AmbieSense was a large European project funded by the Information Society Technologies, Fifth Framework Programme of the European Commission (EU-IST 2001-34244). A company has been formed of the same name and has contributed to initiatives such as the open source Webinos project.

== Objectives ==
The AmbieSense looks into the future of the ambient intelligence landscape. Miniature and wireless context tags are mounted in everyday surroundings and situations. The tags are smart objects embedded in the environment of people with mobile devices. Project vision: "Relevant information to the right situation and user". The resulting AmbieSense technology and applications gave good inspiration to several of the later Sixth Framework Programme (FP6) projects.

== Project impact - from idea to market ==
People have referred to the AmbieSense project as: "turning the mobile operator model on its head". The invented system enables new and flexible business models for the distribution, delivery, and interaction with mobile information. Applications for travel and tourism were implemented for Oslo Airport, Gardermoen and Seville city centre, in which also Lonely Planet was involved as content provider. The piloting of the applications and technologies were well received, which led to the commercialisation of the project outcome (see: External links below).

== AmbieSense main components ==
An AmbieSense system includes three cornerstones:
- Wireless context tags populated in the environment
- A content service provider
- The users with mobile phones

The system integrates context tags with information from content service providers. The mobile information was both from a general travel guide publisher and local information providers.

Content service providers are able to provide online information directly to a user or also via tags mounted in various strategic places thus creating an information zone.

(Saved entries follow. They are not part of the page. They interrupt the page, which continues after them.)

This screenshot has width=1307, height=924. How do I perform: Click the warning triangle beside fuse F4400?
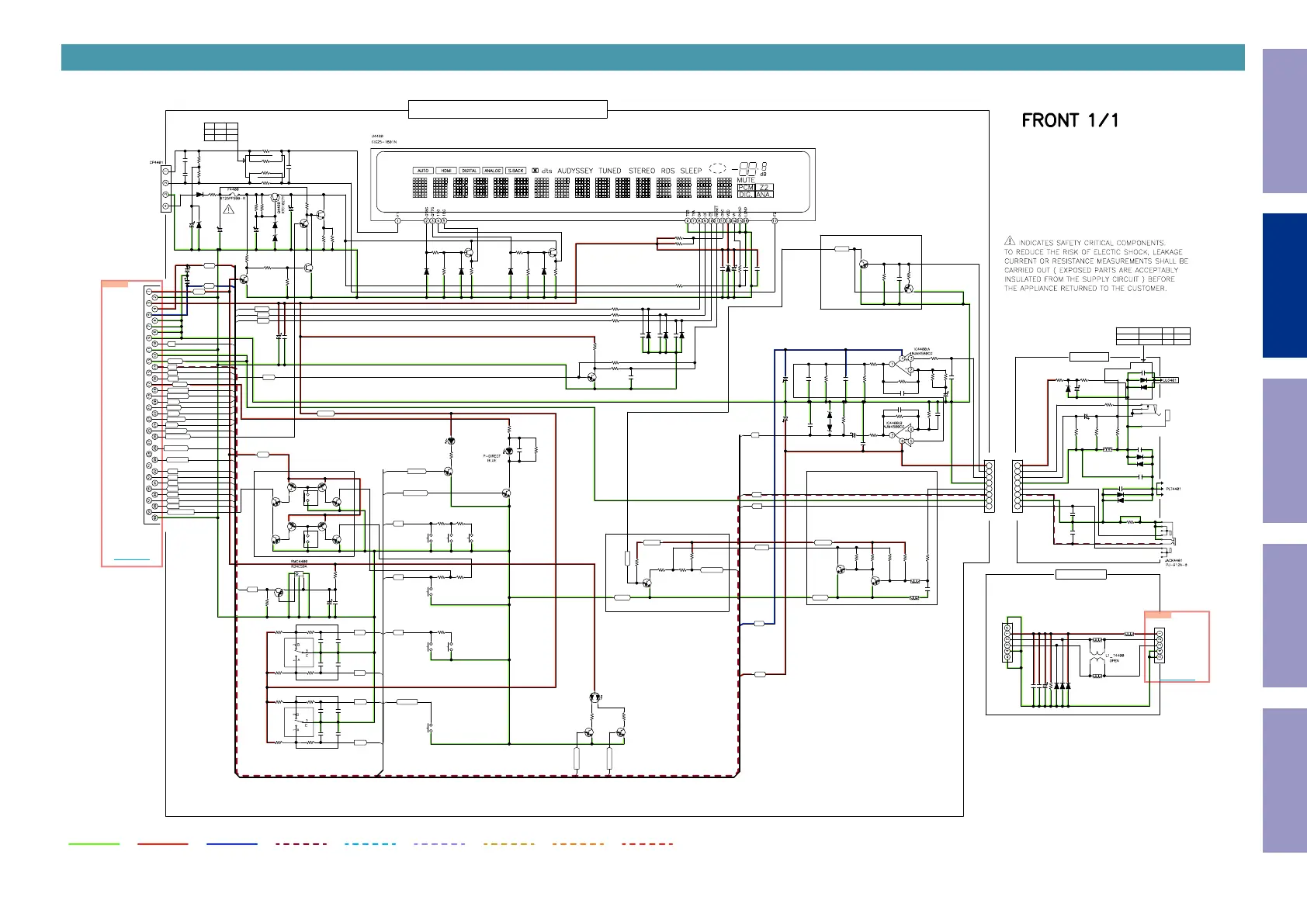coord(229,209)
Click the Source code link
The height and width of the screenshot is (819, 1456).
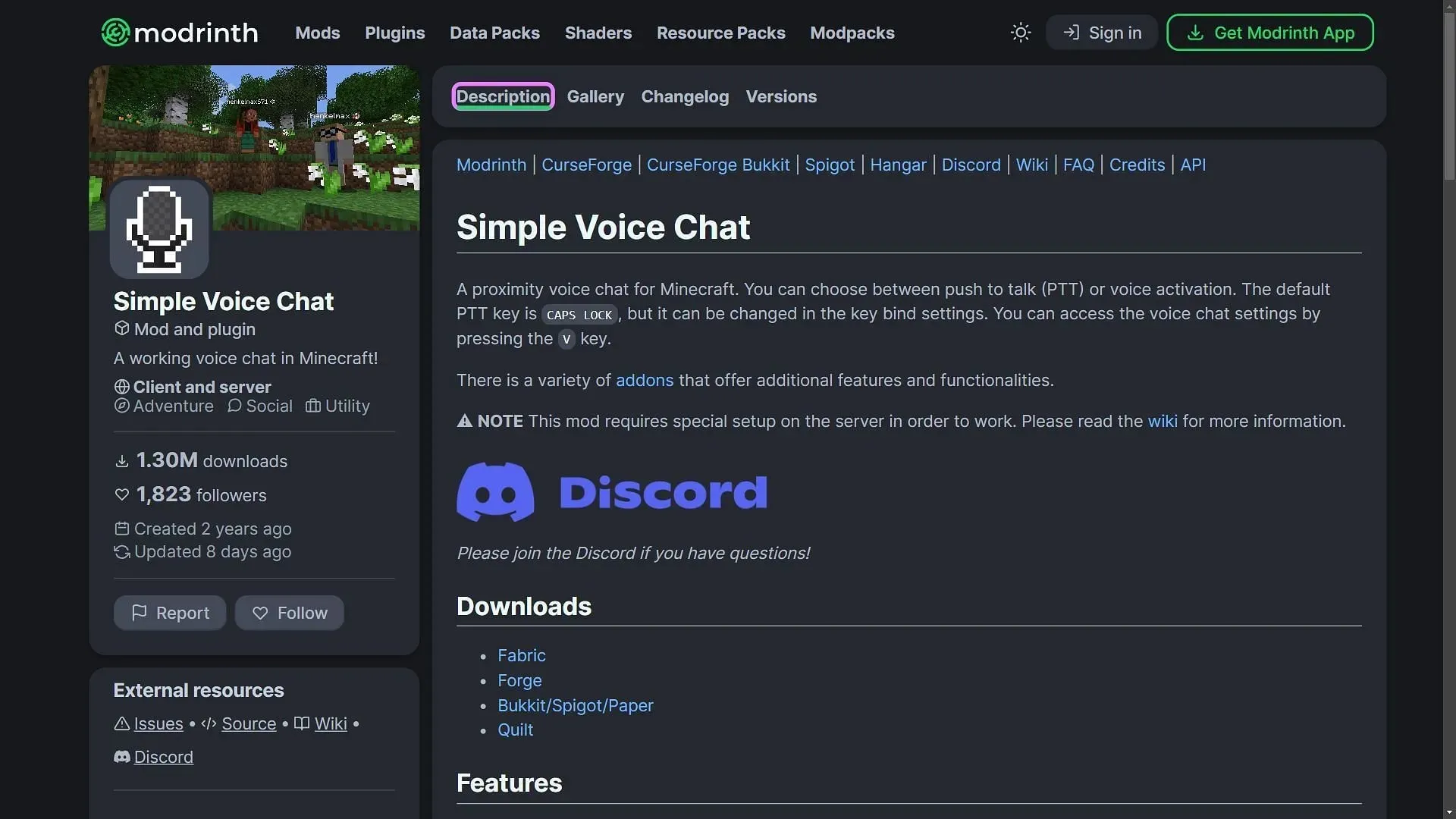click(x=248, y=722)
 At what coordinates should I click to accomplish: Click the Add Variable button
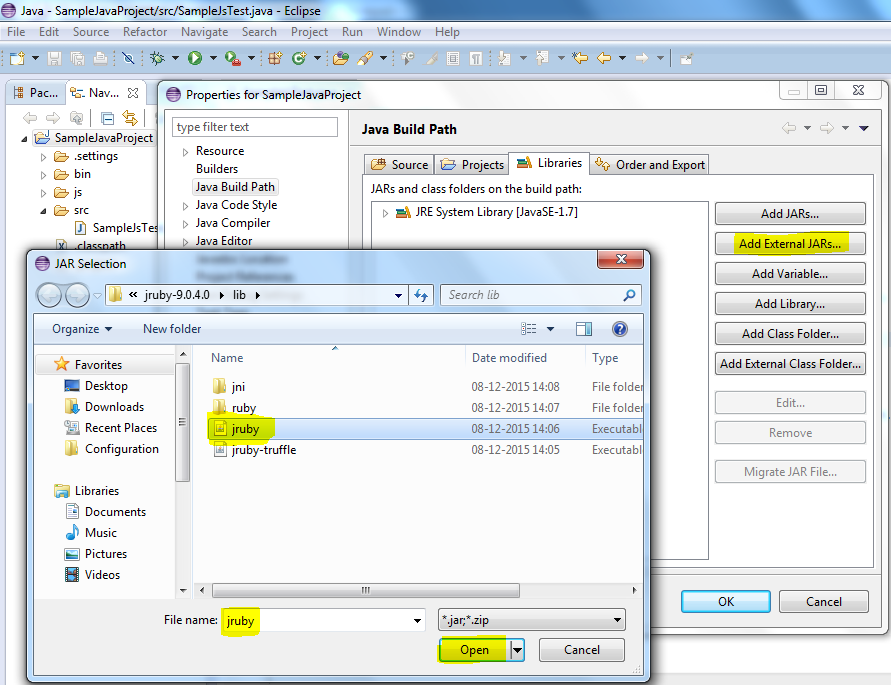[789, 273]
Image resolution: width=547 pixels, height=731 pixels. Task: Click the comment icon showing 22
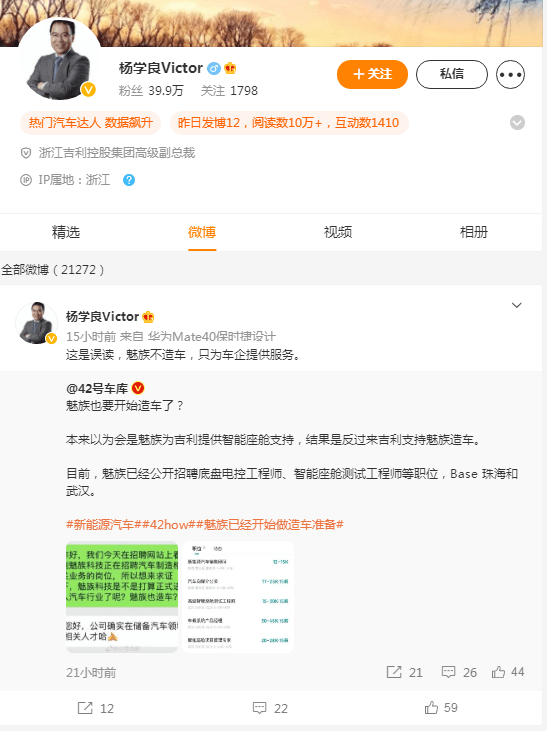coord(259,708)
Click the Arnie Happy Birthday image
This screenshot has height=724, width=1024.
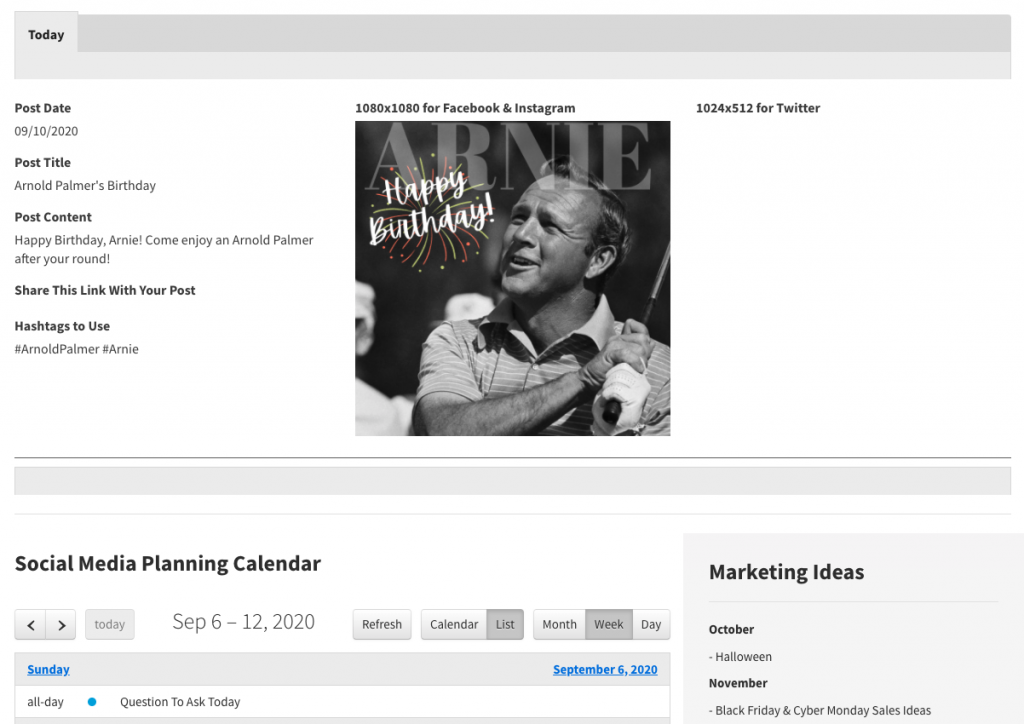(512, 278)
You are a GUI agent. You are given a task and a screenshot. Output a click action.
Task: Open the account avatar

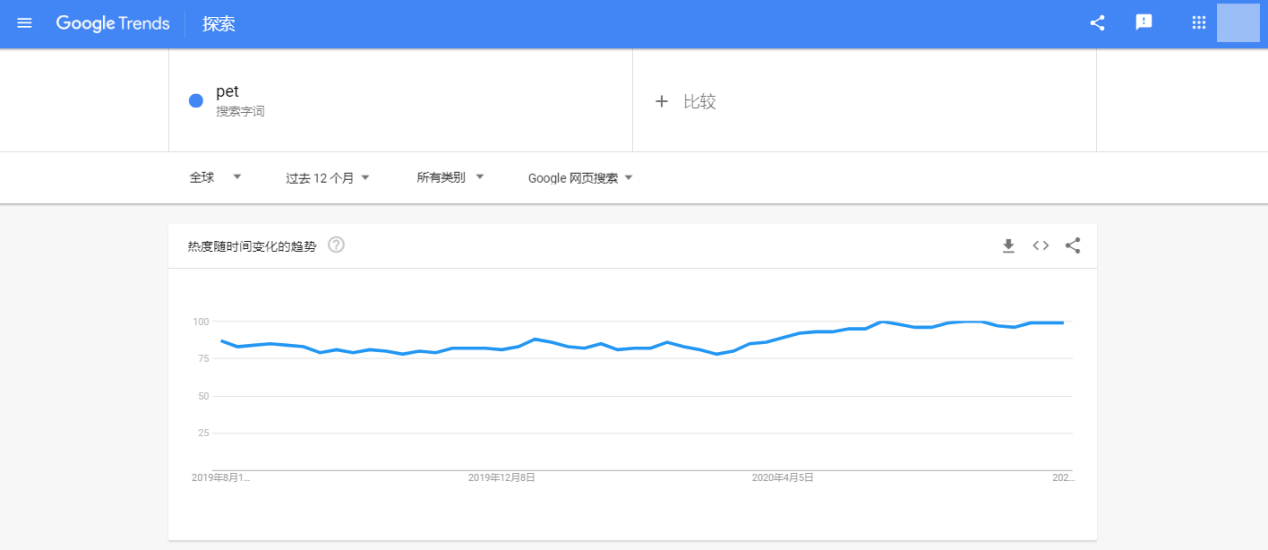(1238, 22)
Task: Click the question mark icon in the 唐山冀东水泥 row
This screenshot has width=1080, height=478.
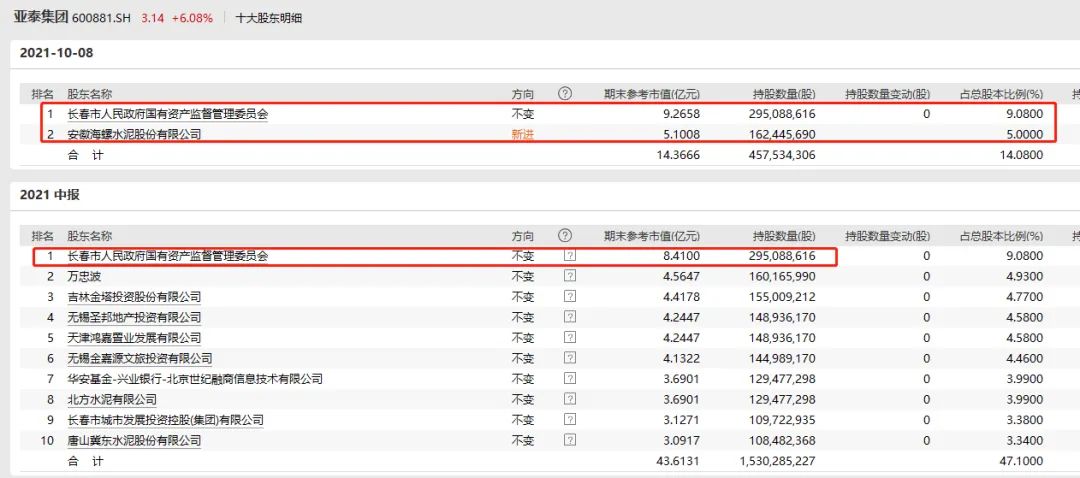Action: 570,441
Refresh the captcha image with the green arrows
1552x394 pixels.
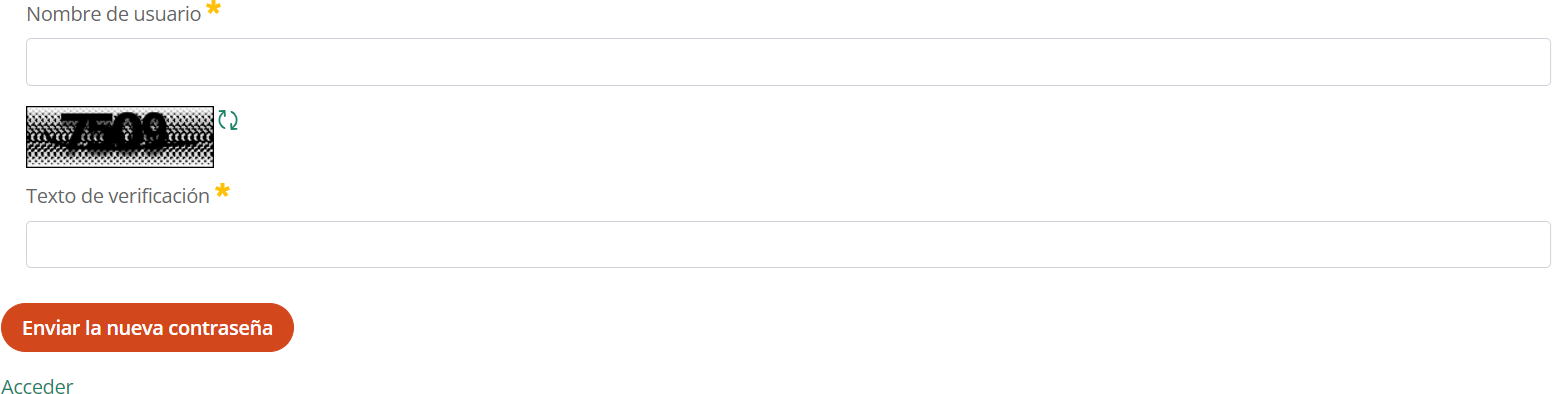point(228,120)
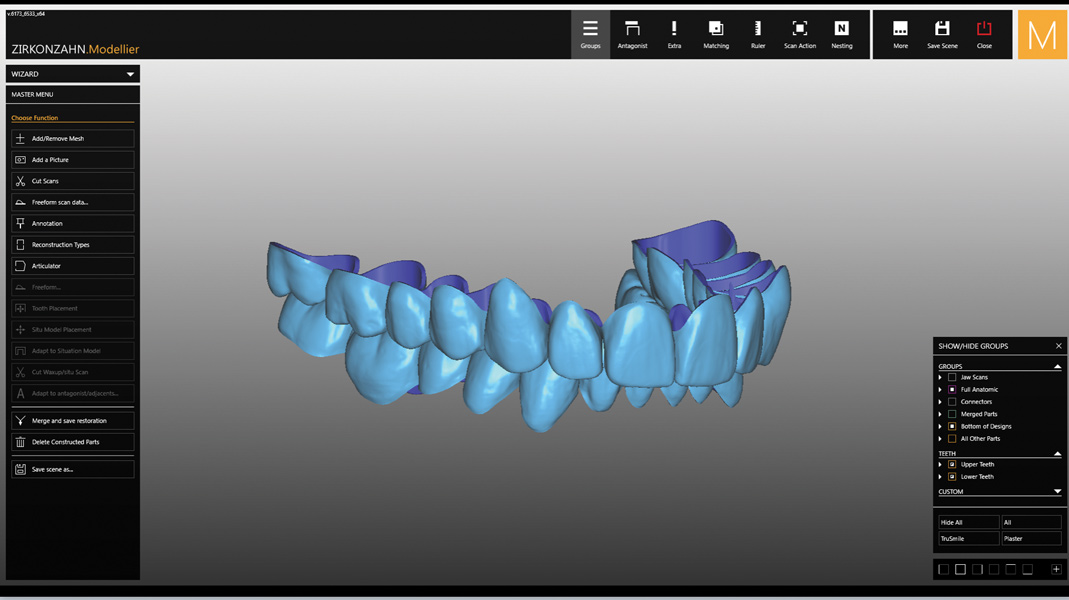The height and width of the screenshot is (600, 1069).
Task: Click the TruSmile button
Action: point(967,539)
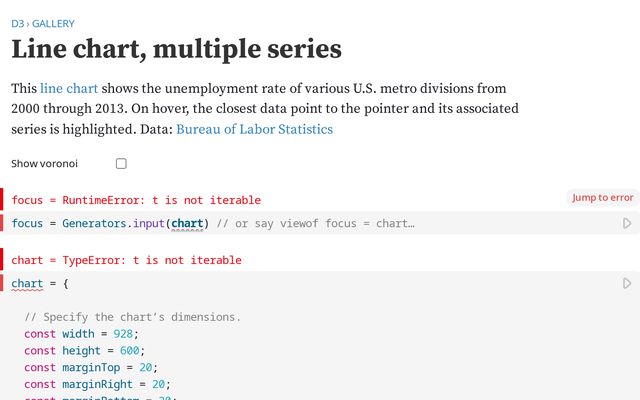Click the red-underlined chart variable name
Viewport: 640px width, 400px height.
(27, 284)
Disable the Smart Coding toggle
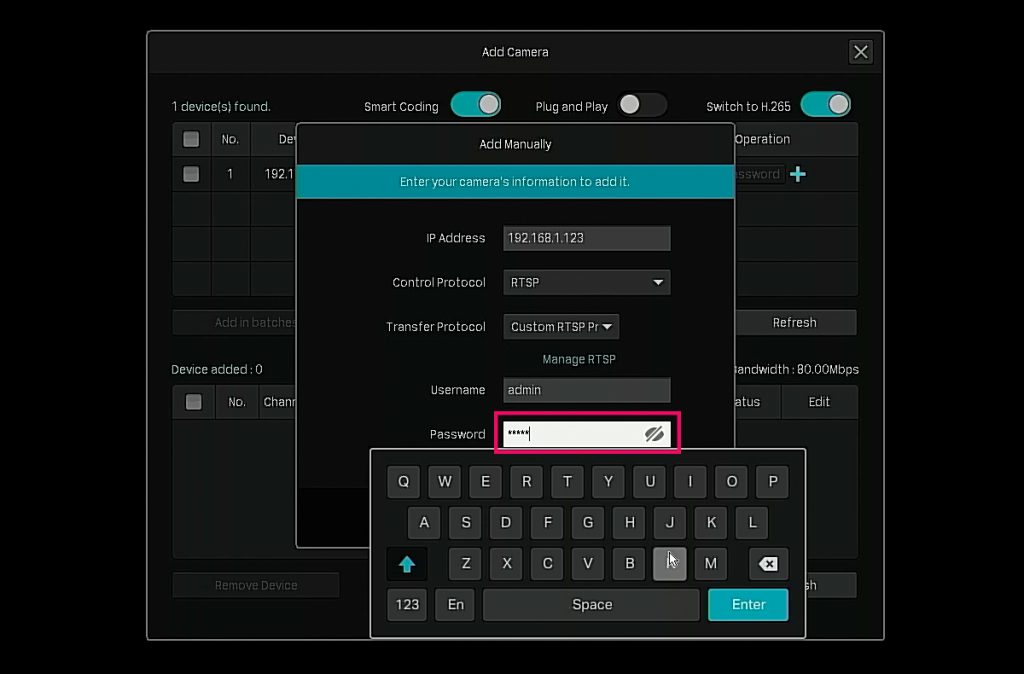Image resolution: width=1024 pixels, height=674 pixels. [x=475, y=105]
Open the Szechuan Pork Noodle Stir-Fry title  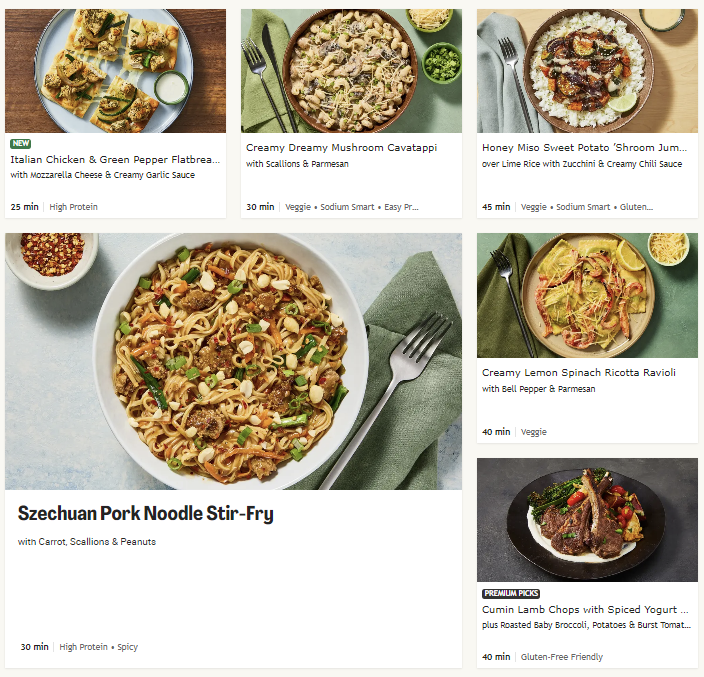point(145,514)
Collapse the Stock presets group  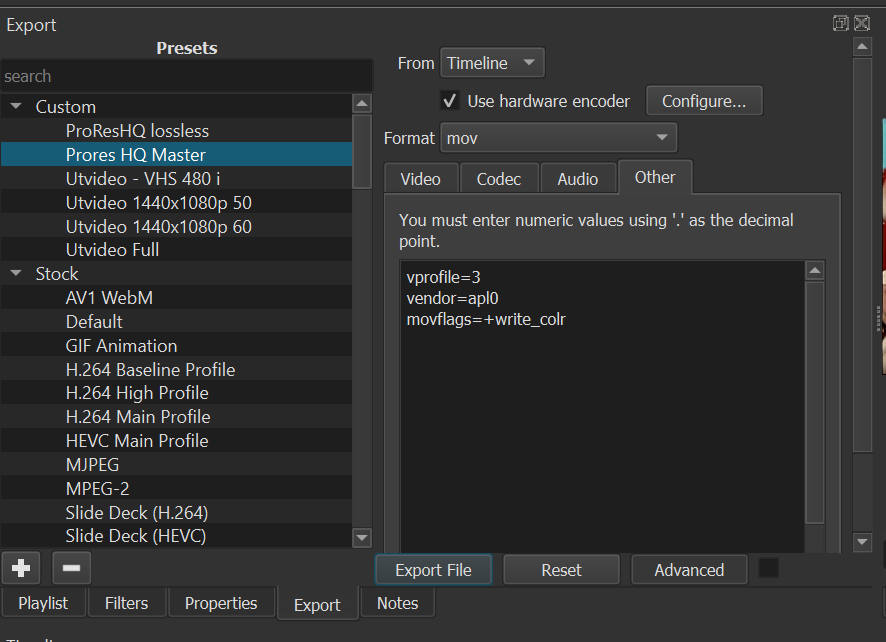pyautogui.click(x=16, y=274)
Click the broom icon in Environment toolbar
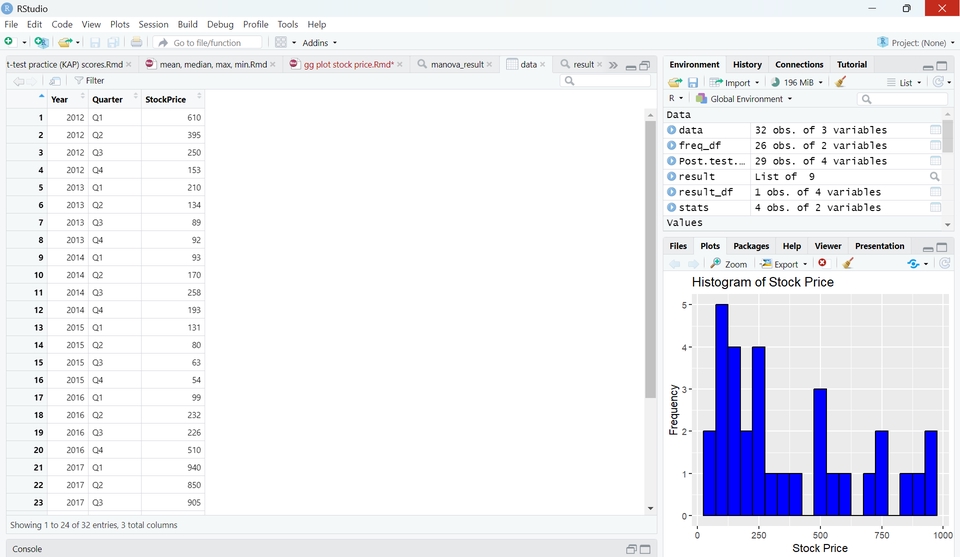Viewport: 960px width, 557px height. click(840, 82)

Information can be uploaded from remote via WiFi or Ethernet (by content service provider or building owners, for example, and is accessible locally by the user who is in that environment and situation, via Bluetooth push and/or pull. For example, in the context of an ambient travel guide, the historic and cultural web pages, local sights, shops, maps, and local events can be communicated to the mobile phones.

Web pages and other multi-media content were relayed and distributed via the tags. One of the applications, the travel guide for mobile phones was also presented on EuroNews HiTech, a TV-program and web-column, January 6, 2005.

The users can also receive recommendations or search results based on their context. These may be explicitly stated, implicitly derived through accessing their search behaviour, or use environment information from the context tags.

== Other dissemination results ==
Press coverage in many newspapers in Spain, Scotland, Germany, and Norway (both online and paper versions). Three Spanish radio stations, one Spanish TV-channel, and the international channel EuroNews. Several articles found in Gemini, a popular scientific magazine in Norway. Additional information can be found on various web sites in the world. News items in IST Results web (Europe), Association for Computing Machinery (ACM) Bulletin web (United States), and EuroNews web.